## QUOTED PASSAGE
In earlier years, AMD's existence served as a convenient foil for more successful competitors seeking an out from potential anti-trust litigation. FX 6000 and FX 8000 were an alternative to Intel Haswell CPUs. Buyers not fully onboard with NVIDIA's Kepler lineup could look towards the Radeon R9 200 series. The truth, though, especially in the CPU space, was that the competition was just on paper.

Top-end Bulldozer and Excavator CPUs were outperformed by Intel Core i3 chips that cost a fraction as much, and with a lower core count to boot. In the GPU space, AMD respun its GCN architecture over and over again, ceding performance leadership to NVIDIA and making do with midrange desktop GPU pickings that would never amount to more than 20 percent of overall market share. 

AMD's underwhelming CPU and GPU performance had an interesting consequence: the competition started behaving like AMD didn't exist at all, as if the desktop space was a monopoly. This year's Intel Comet Lake S CPUs represent the 5th iteration of the 14nm Skylake architecture. Year-on-year single-core performance has increased by a few percent at most. And if it wasn't for the arrival of multi-core Ryzen chips, we might not even have seen an increase in physical core counts. 

In the GPU space, NVIDIA's strategy was a bit different: bolstering performance leadership at the top-end, while simultaneously pushing prices up across the stack. It's worth remembering that the top-end consumer Maxwell card, the GeForce GTX 980 Ti, launched for just US$649. The arrival of the "Founder's Edition" brand saw NVIDIA push prices up on its reference cards in subsequent generations.

Simultaneously, GPU Boost and a further lockdown on voltage control saw NVIDIA reduce overclocking headroom across its newer product stacks. Maxwell era cards like the GeForce GTX 980 Ti could handle 20 percent or greater overclocks. Overclocking headroom on the current-generation GeForce RTX 3080 is limited to a paltry 5-8 percent in most cases.

## EXERCISE 1
Summarize the passage on AMD's competitors in two sentences.
The listing that follows has no connection to the passage on AMD's competitors.

## EXCERPTED RECORDS

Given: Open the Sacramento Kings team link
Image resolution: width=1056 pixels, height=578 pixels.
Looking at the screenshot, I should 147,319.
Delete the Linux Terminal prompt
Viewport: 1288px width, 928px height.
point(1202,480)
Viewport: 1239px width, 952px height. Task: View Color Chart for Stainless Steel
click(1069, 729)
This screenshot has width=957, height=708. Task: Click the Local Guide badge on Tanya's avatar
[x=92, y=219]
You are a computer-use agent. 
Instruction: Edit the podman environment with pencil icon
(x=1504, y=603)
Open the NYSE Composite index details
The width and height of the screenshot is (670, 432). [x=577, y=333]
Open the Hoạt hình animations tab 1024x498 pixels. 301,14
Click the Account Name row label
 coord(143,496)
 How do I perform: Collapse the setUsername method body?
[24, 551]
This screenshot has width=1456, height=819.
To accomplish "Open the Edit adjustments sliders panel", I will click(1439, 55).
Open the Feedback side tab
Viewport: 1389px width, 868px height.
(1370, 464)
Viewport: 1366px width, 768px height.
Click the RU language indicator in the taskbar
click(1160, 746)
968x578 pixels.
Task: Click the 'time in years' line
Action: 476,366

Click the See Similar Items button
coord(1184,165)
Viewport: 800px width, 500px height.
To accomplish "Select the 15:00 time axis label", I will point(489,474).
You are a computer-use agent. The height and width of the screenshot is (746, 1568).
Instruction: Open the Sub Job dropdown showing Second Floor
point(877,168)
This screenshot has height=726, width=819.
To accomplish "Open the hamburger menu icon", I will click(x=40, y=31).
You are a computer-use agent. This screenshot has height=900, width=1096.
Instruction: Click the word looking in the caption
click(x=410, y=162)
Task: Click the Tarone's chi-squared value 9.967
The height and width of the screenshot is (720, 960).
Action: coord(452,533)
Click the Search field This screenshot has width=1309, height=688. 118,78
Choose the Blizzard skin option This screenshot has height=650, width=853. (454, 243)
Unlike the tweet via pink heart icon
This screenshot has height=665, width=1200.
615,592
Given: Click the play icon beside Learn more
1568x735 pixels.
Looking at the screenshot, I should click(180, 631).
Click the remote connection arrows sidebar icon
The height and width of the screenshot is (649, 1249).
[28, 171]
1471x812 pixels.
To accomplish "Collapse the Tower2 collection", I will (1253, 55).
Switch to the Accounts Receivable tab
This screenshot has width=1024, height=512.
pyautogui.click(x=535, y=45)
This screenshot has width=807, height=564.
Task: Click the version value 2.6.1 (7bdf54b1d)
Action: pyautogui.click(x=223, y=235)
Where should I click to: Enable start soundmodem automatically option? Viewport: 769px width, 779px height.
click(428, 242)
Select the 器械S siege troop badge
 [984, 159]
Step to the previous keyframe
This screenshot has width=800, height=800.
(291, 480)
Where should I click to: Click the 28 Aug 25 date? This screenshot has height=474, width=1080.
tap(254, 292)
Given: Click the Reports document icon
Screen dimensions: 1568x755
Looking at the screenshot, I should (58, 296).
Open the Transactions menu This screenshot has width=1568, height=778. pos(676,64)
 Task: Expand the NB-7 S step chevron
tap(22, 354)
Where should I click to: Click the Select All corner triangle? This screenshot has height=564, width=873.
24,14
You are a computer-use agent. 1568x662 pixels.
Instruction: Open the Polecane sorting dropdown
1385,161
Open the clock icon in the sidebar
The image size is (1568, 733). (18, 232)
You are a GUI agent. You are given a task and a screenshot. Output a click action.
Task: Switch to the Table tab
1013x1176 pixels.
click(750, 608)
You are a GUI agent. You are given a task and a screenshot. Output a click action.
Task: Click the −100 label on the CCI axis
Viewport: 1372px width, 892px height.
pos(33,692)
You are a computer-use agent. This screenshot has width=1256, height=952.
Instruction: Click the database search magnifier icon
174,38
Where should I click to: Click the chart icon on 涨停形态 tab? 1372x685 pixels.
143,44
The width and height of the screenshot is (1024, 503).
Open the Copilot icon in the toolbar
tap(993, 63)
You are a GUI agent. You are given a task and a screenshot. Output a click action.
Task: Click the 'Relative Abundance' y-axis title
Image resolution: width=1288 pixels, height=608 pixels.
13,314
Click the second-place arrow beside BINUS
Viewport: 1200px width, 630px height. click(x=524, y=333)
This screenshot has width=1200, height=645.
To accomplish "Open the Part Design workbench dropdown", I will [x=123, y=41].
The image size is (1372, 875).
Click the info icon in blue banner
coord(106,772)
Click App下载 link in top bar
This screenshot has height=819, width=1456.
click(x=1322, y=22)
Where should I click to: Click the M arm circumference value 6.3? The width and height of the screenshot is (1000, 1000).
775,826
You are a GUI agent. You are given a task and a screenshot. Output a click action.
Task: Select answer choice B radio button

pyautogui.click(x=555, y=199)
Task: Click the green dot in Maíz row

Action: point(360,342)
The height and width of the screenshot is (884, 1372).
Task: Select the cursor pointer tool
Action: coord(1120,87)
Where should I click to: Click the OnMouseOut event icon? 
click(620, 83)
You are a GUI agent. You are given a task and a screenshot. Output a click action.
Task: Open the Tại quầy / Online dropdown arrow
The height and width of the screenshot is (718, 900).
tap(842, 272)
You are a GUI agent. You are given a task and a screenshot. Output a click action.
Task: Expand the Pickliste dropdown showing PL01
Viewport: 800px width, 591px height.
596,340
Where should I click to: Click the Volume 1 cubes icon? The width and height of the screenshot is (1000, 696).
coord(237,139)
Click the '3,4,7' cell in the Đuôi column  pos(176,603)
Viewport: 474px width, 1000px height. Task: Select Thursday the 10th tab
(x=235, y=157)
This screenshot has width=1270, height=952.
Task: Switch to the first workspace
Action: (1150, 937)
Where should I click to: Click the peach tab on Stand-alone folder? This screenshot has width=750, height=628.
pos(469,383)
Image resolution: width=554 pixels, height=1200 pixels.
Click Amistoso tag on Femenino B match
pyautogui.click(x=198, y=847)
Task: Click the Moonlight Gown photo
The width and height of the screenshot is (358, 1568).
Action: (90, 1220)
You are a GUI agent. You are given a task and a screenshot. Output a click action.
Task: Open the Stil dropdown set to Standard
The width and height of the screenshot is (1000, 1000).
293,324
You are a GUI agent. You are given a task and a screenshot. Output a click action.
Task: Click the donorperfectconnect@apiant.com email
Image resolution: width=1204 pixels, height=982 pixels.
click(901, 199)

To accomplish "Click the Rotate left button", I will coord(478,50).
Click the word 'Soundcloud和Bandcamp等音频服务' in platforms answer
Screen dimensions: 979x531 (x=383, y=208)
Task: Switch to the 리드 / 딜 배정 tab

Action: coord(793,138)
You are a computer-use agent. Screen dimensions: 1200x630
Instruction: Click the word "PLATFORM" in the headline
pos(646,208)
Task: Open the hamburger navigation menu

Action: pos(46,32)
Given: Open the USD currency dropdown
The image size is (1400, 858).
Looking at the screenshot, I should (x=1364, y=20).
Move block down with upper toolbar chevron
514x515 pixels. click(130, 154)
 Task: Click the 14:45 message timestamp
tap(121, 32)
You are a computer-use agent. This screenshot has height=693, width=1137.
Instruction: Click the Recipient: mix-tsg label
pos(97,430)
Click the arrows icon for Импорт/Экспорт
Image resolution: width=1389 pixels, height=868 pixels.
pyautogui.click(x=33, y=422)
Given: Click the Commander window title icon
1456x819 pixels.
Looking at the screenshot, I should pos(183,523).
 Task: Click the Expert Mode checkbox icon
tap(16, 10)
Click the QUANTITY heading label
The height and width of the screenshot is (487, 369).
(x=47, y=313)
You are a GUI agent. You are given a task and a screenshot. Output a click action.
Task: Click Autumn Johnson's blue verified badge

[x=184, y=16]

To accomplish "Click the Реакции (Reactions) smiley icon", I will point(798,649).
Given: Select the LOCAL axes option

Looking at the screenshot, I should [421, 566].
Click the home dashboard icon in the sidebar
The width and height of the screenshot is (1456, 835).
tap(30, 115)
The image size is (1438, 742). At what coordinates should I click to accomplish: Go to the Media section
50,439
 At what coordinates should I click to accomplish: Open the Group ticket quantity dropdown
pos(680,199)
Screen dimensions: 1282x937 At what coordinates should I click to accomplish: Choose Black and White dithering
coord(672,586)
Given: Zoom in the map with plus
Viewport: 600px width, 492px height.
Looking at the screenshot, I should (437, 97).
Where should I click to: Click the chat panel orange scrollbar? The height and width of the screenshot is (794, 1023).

## EXERCISE 2
Return the lines of the listing from its first line through the line that contains "point(877,168)", inclusive.

## TASK RESULT 1
AMD's Bulldozer and Excavator CPUs and its repeatedly respun GCN GPUs meant its competition was only on paper, so rivals began acting as if AMD did not exist, and Intel's Comet Lake S became the fifth iteration of the 14nm Skylake architecture. NVIDIA strengthened its top-end lead while raising prices across its stack and reducing overclocking headroom, from 20 percent or more on the GeForce GTX 980 Ti to 5-8 percent on the GeForce RTX 3080.

## TASK RESULT 2
Given: Open the Sacramento Kings team link
Image resolution: width=1056 pixels, height=578 pixels.
Looking at the screenshot, I should 147,319.
Delete the Linux Terminal prompt
Viewport: 1288px width, 928px height.
point(1202,480)
Viewport: 1239px width, 952px height. Task: View Color Chart for Stainless Steel
click(1069, 729)
This screenshot has width=957, height=708. Task: Click the Local Guide badge on Tanya's avatar
[x=92, y=219]
You are a computer-use agent. 
Instruction: Edit the podman environment with pencil icon
(x=1504, y=603)
Open the NYSE Composite index details
The width and height of the screenshot is (670, 432). [x=577, y=333]
Open the Hoạt hình animations tab 1024x498 pixels. 301,14
Click the Account Name row label
 coord(143,496)
 How do I perform: Collapse the setUsername method body?
[24, 551]
This screenshot has width=1456, height=819.
To accomplish "Open the Edit adjustments sliders panel", I will click(1439, 55).
Open the Feedback side tab
Viewport: 1389px width, 868px height.
(1370, 464)
Viewport: 1366px width, 768px height.
Click the RU language indicator in the taskbar
click(1160, 746)
968x578 pixels.
Task: Click the 'time in years' line
Action: 476,366

Click the See Similar Items button
coord(1184,165)
Viewport: 800px width, 500px height.
To accomplish "Select the 15:00 time axis label", I will point(489,474).
You are a computer-use agent. The height and width of the screenshot is (746, 1568).
Instruction: Open the Sub Job dropdown showing Second Floor
point(877,168)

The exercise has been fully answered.